Papaya blossoms smell like secrets. They are incredibly subtle. Everyday, I park my car next to a small grove of gangly papaya trees and it’s only on rare still afternoons that my nose picks up their delicate fragrance. Appropriately sweet for a fruit blossom, quietly spicy – vanilla clove pepper honey – and yet, there is also something deep, almost melancholy in their nature.
Timid, coy, soft… papaya blossoms are so different from the orange blossoms that I so adore.
But these papaya blossoms, they baffle me! Their flowers look and feel fake. Not quite plastic, but they remind me of a decorative wedding cake flower carefully crafted out of white and yellow gumpaste.
I pick their flowers off the ground… no smell at all. I pick them straight off the tree, and more often than not… still no smell, other than that of their latex-y sap.
And yet… and yet… there are these occasional moments when, for a reason unknown, they decide to share their scent with the world. It’s like a secret memo sent out from the fairies that says, “Show time boys and girls! The world needs that extra pzazz that only you can provide!”
Now, I realize many of you don’t have papayas in your garden (thin-blooded like me 😉 papayas prefer to live in tropical/warm climates… places like Central America, India and of course Hawaii).
But for all you nature-appreciators, papayas have some pretty wild features and claims to fame!
A Gender Spectrum
Papaya trees come in four types as identified by their flowers:
– Male flowers.
– Female flowers.
– Both male and female flowers on the same tree.
– Or a “perfect flower” which is a bisexual or hermaphroditic flower with both male and female parts.
– And… to add even more diversity to this mix, some trees may be male or female, but can exhibit varying degrees of maleness or femaleness.
(If you really dig the topic of plant gender diversity, you may like this blog article on “As Many Exceptions As Rules” Plants Aren’t Just Male or Female )
Papaya Tree Offspring
– If the tree is very male inclined, it won’t produce fruit.
– If it’s semi-male, it may fruit, but their fruit is inferior in flavor and texture.
– Those with female flowers will fruit if pollinated by a male tree.
– And lastly, bisexual trees can pollinate themselves (as they have all the parts to get the job done).

Required tasks ->
1. In the papaya blossoms piece, rewrite the part from "Papaya Tree Offspring" up to and including "flavor and texture.", swapping "inferior" for "poorer".
2. Answer these from the papaya blossoms piece:
(a) Which blossoms does the writer say they adore?
(b) Into how many types do papaya trees fall, as identified by their flowers?
(c) What can bisexual papaya trees do on their own?
3. Write what comes next in the papaya blossoms piece, picking up after its final sentence.
The lines after this point have no connection to the papaya blossoms piece.

Saved entries:

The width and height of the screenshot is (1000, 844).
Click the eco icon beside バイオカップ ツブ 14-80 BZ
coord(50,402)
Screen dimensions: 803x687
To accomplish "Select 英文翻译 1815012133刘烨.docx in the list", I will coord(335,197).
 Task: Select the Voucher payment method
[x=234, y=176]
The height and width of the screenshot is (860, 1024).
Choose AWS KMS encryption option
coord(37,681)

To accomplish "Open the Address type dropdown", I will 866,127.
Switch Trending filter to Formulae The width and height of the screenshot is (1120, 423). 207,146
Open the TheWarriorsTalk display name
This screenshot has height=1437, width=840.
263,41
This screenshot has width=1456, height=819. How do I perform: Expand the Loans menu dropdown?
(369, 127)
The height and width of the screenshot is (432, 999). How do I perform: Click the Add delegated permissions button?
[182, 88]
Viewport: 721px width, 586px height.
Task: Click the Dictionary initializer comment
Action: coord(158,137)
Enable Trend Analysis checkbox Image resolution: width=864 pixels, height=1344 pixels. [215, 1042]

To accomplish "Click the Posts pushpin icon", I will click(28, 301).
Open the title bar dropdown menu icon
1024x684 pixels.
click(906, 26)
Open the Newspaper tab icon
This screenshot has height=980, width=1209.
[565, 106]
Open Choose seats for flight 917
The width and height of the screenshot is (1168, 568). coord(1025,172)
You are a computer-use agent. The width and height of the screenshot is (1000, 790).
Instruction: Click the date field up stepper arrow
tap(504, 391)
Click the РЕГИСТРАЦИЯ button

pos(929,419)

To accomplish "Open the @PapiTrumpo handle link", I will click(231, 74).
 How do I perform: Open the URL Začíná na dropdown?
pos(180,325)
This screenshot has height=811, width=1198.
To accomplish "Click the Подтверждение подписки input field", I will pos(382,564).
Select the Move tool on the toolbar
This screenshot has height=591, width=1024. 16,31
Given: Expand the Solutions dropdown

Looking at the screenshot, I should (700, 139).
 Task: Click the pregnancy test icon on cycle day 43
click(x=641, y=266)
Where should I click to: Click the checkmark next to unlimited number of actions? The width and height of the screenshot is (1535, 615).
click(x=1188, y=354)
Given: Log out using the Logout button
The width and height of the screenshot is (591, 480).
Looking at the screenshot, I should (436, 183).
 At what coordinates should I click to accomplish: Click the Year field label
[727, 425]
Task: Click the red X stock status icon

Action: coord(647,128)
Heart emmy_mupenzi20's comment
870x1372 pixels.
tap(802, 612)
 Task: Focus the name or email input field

Answer list ->
1.
Papaya Tree Offspring
– If the tree is very male inclined, it won’t produce fruit.
– If it’s semi-male, it may fruit, but their fruit is poorer in flavor and texture.

2.
(a) Orange blossoms.
(b) Four.
(c) Pollinate themselves.

3.
So, gardeners wanting papayas don’t want to grow a garden of alpha males. But, I’ve heard that if you chop a papaya tree into a short stump, it can initiate a sex change!
Flavor-wise, most consumers significantly prefer the sweet, juicy flavor of papayas from bisexual trees. And since the hermaphroditic trees can also self-pollinate, that’s what commercial producers grow… and what you’ll find in grocery stores.
Health and body-wise, they’re nutrient rockstars: they’re a great source of Vitamin C. Also, a good source of B vitamins, Vitamin A, folate, potassium, 212 amino acids, several enzymes and fiber. Supportive of the digestive and immune systems. (Just don’t overdo it, let’s just say they can “get things flowing”).
– A superb meat tenderizer. I love making Green Papaya Chicken!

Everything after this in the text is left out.